However, Glencore head cobalt trader David Brocas said it was unfair to put the success or failure of the electrification of the transportation system on the mining industry.
"We've been trying to set up long-term partnerships [so] that we get the visibility we need to develop our assets on time, but it's a struggle. Three years ago most of the cobalt consumers wanted to secure cobalt on a one-year basis, today we are making progress and we are looking at companies that want to secure cobalt on five-to-10-year basis," he said.
"That's a key way to try to make sure that you don't see bottlenecks in the mining industry for cobalt, nickel and lithium that are going to prevent the electrification of transportation system and the transformation to a low carbon economy," Brocas added.
He said that all OEMs and battery makers were looking at all the battery metals, although the different metals had different risk profiles and in the case of cobalt, the concentration in the Democratic Republic of Congo was a risk that consumers were fully aware of and trying to address by entering into supply agreements.
"One thing, I think we're looking at metals that used to be non-strategic, but are becoming very strategic for societies -- and when a metal is strategic they tend to attribute a lot more value to long-term supply," Brocas said.
He suggested that it would make sense for countries to stockpile nickel, cobalt and lithium in the same way oil was stockpiled.
"Why would countries not have the same level of protection for those critical metals that will fuel their countries later on?" Brocas said.
Vale Base Metals executive vice president Mark Travers said that there was a lot of action being taken by auto and battery makers now to secure nickel supply, which was an opportunity for miners.
"We can reposition nickel as the first wave ... but as demand increases in the second half of the decade, you're going to need that second wave of that new supply coming online. We're trying to offer something to these OEMs that gives them that visibility over the next decade in supply chains," Travers said.
Supply shortages were critical for lithium, Pilbara Minerals CEO Ken Brinsden said, adding that if EV penetration continued to grow, it would be challenging to source lithium units.
Brinsden said that there was a misnomer in the battery market, with people thinking that there was too much lithium around and there was no reason to worry about supply.
"That's a gross oversimplification about how the industry works -- there is abundant lithium in the ground, but can it be gotten out in time, is it the correct grade?
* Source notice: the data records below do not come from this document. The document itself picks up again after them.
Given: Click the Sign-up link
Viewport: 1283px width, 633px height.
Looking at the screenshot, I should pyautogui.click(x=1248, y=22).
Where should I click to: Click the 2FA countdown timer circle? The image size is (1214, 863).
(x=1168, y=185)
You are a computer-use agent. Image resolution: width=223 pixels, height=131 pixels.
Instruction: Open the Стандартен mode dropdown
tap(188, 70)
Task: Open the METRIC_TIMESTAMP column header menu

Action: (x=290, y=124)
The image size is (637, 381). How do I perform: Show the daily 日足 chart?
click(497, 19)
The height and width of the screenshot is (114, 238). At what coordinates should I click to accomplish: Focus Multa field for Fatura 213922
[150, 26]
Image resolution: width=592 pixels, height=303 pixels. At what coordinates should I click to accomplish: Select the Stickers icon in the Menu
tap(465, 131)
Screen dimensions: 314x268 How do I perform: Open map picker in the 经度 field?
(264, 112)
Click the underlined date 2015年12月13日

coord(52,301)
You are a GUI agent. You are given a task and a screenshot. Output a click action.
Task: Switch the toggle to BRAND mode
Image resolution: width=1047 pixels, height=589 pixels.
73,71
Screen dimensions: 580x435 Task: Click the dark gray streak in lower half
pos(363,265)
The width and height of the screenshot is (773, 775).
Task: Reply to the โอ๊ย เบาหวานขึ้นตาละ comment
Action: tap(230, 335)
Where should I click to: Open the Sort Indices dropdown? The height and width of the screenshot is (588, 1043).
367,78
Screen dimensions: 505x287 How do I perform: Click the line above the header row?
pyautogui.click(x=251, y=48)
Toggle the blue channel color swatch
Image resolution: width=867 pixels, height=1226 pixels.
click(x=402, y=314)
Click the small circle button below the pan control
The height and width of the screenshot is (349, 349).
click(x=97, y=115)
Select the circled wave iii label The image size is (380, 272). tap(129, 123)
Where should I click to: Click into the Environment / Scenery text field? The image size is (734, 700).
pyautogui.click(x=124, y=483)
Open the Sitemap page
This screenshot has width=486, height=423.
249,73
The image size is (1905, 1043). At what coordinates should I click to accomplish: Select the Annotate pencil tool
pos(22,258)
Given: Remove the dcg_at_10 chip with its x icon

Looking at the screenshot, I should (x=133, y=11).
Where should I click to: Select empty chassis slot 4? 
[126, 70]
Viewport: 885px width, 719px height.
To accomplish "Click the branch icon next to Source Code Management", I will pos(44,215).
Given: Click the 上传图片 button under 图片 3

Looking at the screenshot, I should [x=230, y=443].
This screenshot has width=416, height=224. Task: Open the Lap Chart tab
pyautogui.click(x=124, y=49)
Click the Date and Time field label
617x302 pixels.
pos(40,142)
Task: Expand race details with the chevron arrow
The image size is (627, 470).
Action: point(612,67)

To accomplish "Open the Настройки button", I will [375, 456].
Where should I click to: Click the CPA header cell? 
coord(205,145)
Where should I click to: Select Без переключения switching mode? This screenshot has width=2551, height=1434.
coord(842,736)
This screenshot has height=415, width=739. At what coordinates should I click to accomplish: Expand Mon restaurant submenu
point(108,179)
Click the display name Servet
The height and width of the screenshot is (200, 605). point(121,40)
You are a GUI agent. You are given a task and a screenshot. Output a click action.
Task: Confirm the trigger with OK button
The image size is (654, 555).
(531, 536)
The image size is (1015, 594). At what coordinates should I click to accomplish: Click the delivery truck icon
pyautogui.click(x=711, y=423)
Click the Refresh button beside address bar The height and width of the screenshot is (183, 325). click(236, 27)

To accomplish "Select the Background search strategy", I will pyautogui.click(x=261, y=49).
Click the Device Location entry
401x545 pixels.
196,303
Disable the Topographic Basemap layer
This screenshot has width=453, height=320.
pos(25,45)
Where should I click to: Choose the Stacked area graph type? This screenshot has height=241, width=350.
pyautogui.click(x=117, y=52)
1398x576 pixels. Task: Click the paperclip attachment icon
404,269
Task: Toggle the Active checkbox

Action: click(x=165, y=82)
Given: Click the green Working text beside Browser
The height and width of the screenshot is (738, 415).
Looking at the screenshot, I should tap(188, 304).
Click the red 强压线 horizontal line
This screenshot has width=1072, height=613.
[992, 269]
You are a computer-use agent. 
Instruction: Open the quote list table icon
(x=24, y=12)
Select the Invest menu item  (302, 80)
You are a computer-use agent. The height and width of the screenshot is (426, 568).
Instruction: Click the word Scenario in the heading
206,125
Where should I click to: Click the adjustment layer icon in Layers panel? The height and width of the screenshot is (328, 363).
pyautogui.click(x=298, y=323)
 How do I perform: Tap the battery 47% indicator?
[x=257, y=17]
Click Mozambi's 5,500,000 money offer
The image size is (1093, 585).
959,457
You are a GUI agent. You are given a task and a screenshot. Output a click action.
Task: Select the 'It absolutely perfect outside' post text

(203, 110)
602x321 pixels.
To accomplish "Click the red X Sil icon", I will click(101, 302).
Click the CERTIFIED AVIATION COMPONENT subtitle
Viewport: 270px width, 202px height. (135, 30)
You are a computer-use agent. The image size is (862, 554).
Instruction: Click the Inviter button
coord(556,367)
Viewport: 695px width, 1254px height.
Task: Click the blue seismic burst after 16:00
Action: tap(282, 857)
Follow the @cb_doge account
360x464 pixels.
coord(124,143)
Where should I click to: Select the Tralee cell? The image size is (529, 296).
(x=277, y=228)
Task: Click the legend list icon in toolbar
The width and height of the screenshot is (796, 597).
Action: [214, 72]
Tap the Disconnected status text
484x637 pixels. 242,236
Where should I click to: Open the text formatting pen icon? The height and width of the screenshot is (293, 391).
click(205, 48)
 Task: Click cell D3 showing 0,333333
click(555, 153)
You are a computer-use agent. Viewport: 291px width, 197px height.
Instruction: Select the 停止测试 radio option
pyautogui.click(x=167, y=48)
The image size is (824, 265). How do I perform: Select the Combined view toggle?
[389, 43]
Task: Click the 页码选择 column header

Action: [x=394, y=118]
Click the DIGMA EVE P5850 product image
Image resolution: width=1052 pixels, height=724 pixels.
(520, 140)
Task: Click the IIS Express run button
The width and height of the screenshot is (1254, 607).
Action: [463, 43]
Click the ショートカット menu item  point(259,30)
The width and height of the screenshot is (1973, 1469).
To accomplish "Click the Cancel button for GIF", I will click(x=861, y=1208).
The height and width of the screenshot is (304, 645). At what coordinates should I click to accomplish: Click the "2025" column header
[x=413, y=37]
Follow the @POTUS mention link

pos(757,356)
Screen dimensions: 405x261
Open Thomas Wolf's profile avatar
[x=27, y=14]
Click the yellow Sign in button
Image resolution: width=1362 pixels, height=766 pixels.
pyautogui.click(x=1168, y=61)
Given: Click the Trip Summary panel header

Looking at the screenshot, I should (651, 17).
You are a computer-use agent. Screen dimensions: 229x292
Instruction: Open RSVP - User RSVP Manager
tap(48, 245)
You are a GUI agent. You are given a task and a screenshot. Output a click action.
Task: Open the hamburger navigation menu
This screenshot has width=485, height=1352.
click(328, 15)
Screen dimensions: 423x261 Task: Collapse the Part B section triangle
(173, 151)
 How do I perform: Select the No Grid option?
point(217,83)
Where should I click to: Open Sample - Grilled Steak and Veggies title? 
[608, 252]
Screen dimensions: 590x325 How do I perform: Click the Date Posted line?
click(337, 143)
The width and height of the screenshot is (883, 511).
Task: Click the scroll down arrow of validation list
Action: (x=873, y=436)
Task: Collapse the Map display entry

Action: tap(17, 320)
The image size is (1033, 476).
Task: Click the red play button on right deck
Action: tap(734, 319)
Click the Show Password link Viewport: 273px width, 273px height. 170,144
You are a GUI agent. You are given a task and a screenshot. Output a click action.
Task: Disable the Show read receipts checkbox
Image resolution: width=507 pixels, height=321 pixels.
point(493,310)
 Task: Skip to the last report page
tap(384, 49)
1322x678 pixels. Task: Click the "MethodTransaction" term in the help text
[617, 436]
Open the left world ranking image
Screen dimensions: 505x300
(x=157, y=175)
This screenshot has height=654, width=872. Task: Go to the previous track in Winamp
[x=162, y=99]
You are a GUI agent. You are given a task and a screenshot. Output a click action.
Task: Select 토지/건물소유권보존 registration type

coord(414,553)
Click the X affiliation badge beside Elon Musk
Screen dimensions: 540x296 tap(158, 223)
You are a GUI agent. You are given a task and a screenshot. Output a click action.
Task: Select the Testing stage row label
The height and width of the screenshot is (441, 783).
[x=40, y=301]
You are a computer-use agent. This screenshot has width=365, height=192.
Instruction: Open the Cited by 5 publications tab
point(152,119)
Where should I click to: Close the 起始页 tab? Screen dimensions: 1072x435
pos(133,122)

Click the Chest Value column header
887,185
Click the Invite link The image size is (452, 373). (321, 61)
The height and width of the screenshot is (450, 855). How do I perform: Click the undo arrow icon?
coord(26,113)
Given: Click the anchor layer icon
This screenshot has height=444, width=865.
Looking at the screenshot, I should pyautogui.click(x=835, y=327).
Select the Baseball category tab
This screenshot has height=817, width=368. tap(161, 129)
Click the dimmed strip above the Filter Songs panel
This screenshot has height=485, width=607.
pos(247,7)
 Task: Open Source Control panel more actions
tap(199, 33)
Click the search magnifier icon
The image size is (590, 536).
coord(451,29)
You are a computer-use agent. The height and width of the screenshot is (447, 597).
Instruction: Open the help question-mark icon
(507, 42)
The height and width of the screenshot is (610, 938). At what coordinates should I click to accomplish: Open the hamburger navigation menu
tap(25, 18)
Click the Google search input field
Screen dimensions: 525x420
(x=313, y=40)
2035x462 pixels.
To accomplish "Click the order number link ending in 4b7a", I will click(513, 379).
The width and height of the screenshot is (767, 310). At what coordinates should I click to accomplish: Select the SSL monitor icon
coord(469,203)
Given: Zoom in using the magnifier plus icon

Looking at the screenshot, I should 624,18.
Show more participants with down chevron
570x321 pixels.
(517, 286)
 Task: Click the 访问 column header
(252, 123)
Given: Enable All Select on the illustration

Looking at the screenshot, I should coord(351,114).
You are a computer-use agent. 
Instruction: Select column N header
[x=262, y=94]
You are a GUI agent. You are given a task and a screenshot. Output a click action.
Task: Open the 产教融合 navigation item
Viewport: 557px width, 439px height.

We are disappointed in supply growth as compared to what people imagined would come out of the ground," he said.
The lithium supply view of some car and battery makers had been "grossly overestimated," he added.
"There is a major wave of demand coming and as it stands now, the industry is not ready," Brinsden said.
However, Pilbara was "working hard to expand supply ... The good news is that those tons are coming -- we are busy commissioning the next wave of capacity and hopefully that goes some way to helping our customers," he added.
Pala Investments head strategist Jessica Fung said that the Western world was slowly waking up to the shortage of critical metals and on paper, with many committees, alliance and discussions being set up.
"I think one of the things is that when we think of the supply chain and the coordination that needs to happen, one of the issues and one of the questions is, why doesn't the downstream invest in the upstream to ensure that they've got the supply? And the issue is that the business model is very different for everyone," Fung said.
OEMs focused on engineering cars and branding, midstream companies focused on margins, value adding activity and chemical engineering, while the upstream was leveraged to commodity prices, she said.
"The one thing we have in common across the whole supply chain is that everything needs to get engineered. So if we could just put our heads together and talk about all the engineering that happens across it, I think that ... could bring the supply chain together and ensure that we're talking the same language," Fung said.